2014-12-31

Cato: Debunking the Induced-Demand Myth

“Building bigger roads actually makes traffic worse,” asserts Wired magazine. “The reason you’re stuck in traffic isn’t all these jerks around you who don’t know how to drive,” says writer Adam Mann; “it’s just the road that you’re all driving on.” If only we had fewer roads, he implies, we would have less congestion. This “roads-induce-demand” claim is as wrong as Wired’s previous claim that Tennessee fiscal conservatives were increasing Nashville congestion by banning bus-rapid transit, when actually they were preventing congestion by banning the conversion of general lanes to dedicated bus lanes.

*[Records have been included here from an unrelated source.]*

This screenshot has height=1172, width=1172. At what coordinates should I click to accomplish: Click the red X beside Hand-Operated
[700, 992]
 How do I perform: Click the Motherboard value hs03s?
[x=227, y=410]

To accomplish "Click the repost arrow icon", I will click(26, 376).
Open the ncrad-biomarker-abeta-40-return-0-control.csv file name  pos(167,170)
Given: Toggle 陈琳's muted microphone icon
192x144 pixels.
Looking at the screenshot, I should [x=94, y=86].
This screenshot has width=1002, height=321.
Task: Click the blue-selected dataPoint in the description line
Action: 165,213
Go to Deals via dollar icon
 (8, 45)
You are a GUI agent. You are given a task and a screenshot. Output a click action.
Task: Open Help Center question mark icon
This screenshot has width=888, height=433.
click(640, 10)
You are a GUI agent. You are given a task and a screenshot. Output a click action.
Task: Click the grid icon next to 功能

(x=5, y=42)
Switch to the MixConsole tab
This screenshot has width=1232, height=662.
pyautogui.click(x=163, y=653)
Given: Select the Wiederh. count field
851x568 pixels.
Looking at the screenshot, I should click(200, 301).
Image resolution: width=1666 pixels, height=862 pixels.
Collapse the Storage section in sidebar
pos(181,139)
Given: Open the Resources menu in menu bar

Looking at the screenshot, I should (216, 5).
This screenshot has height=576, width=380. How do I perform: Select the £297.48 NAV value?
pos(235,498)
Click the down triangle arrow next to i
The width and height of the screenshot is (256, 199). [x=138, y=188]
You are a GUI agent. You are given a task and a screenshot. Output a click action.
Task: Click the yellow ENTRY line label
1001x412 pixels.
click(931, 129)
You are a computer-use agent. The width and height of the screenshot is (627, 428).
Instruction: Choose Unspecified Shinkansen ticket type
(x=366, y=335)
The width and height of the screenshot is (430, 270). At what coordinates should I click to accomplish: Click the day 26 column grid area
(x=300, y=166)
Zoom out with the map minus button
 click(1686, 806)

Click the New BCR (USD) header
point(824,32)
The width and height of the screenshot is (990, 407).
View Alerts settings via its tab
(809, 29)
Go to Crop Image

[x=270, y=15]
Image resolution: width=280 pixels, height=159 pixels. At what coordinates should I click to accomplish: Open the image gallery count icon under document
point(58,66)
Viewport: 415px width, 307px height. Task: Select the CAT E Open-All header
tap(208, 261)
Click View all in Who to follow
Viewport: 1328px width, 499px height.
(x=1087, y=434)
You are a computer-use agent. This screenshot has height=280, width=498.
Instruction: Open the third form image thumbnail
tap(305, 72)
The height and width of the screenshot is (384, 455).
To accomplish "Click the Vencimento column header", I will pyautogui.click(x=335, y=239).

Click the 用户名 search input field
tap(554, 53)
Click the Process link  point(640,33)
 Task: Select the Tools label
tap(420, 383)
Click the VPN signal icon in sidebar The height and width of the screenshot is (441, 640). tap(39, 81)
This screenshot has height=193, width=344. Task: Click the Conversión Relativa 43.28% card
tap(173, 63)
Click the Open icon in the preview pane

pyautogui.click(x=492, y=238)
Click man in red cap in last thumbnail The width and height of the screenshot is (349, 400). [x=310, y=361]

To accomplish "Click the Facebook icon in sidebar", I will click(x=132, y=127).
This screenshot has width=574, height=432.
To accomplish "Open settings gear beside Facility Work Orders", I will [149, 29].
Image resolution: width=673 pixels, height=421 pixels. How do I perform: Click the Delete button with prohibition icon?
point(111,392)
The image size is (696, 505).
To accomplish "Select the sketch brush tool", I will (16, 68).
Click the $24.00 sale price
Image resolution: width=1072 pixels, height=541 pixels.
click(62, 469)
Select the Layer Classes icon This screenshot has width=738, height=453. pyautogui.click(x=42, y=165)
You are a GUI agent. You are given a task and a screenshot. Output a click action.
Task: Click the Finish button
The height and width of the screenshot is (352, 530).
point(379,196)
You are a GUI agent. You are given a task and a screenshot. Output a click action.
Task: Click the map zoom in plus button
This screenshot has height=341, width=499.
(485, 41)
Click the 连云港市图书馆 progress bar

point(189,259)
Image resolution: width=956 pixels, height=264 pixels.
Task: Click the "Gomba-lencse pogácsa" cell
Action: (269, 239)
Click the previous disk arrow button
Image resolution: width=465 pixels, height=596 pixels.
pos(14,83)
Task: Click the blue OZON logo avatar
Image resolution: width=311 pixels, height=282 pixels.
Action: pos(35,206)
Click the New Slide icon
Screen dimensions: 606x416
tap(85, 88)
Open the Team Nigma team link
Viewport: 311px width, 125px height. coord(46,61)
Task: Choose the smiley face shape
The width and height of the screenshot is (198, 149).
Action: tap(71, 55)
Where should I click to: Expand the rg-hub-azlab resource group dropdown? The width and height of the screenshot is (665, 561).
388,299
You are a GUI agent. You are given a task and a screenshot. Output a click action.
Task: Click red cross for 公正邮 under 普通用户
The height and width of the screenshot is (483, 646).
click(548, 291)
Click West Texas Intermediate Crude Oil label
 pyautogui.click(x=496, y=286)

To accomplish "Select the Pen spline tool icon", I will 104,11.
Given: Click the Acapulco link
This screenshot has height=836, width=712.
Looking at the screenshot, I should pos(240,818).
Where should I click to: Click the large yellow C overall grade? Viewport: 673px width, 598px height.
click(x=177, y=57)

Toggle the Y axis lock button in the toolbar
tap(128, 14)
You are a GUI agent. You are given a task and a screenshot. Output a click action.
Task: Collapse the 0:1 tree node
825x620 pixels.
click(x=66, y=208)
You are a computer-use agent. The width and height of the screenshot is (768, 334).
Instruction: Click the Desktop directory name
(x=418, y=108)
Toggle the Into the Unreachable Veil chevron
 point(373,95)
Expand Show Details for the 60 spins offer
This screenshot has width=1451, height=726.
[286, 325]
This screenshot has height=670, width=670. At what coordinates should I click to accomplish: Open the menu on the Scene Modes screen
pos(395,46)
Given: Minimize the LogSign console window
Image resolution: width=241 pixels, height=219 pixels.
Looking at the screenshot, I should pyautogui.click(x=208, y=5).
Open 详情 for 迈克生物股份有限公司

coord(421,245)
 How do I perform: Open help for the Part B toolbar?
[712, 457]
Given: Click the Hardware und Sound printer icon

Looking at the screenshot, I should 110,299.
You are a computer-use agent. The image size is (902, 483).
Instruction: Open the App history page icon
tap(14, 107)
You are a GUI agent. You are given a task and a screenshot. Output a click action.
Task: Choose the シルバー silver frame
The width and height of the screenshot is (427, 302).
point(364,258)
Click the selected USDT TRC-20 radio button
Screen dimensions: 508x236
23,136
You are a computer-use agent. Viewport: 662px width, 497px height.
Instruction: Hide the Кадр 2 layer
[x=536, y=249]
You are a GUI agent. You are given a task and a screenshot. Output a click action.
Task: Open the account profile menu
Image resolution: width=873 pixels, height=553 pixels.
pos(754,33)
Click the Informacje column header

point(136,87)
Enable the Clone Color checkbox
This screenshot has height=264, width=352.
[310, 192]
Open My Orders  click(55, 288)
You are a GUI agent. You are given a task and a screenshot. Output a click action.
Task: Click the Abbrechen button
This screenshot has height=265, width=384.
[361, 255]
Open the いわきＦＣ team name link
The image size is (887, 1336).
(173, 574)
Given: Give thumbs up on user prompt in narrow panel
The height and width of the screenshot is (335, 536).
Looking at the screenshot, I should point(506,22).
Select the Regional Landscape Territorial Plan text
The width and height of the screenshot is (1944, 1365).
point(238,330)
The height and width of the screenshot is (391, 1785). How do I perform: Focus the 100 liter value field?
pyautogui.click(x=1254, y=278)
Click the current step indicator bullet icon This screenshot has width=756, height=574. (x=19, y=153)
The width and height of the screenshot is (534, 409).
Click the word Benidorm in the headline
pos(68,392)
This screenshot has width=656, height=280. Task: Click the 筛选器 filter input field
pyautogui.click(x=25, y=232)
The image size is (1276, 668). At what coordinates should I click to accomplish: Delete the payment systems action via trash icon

In support of the induced-demand claim, Mann cites research by economists Matthew Turner of the University of Toronto and Gilles Duranton of the University of Pennsylvania. “We found that there’s this perfect one-to-one relationship,” Mann quotes Turner as saying. Mann describes this relationship as, “If a city had increased its road capacity by 10 percent between 1980 and 1990, then the amount of driving in that city went up by 10 percent. If the amount of roads in the same city then went up by 11 percent between 1990 and 2000, the total number of miles driven also went up by 11 percent. It’s like the two figures were moving in perfect lockstep, changing at the same exact rate.” If this were true, then building more roads doesn’t make traffic worse, as the Wired headline claims; it just won’t make it any better.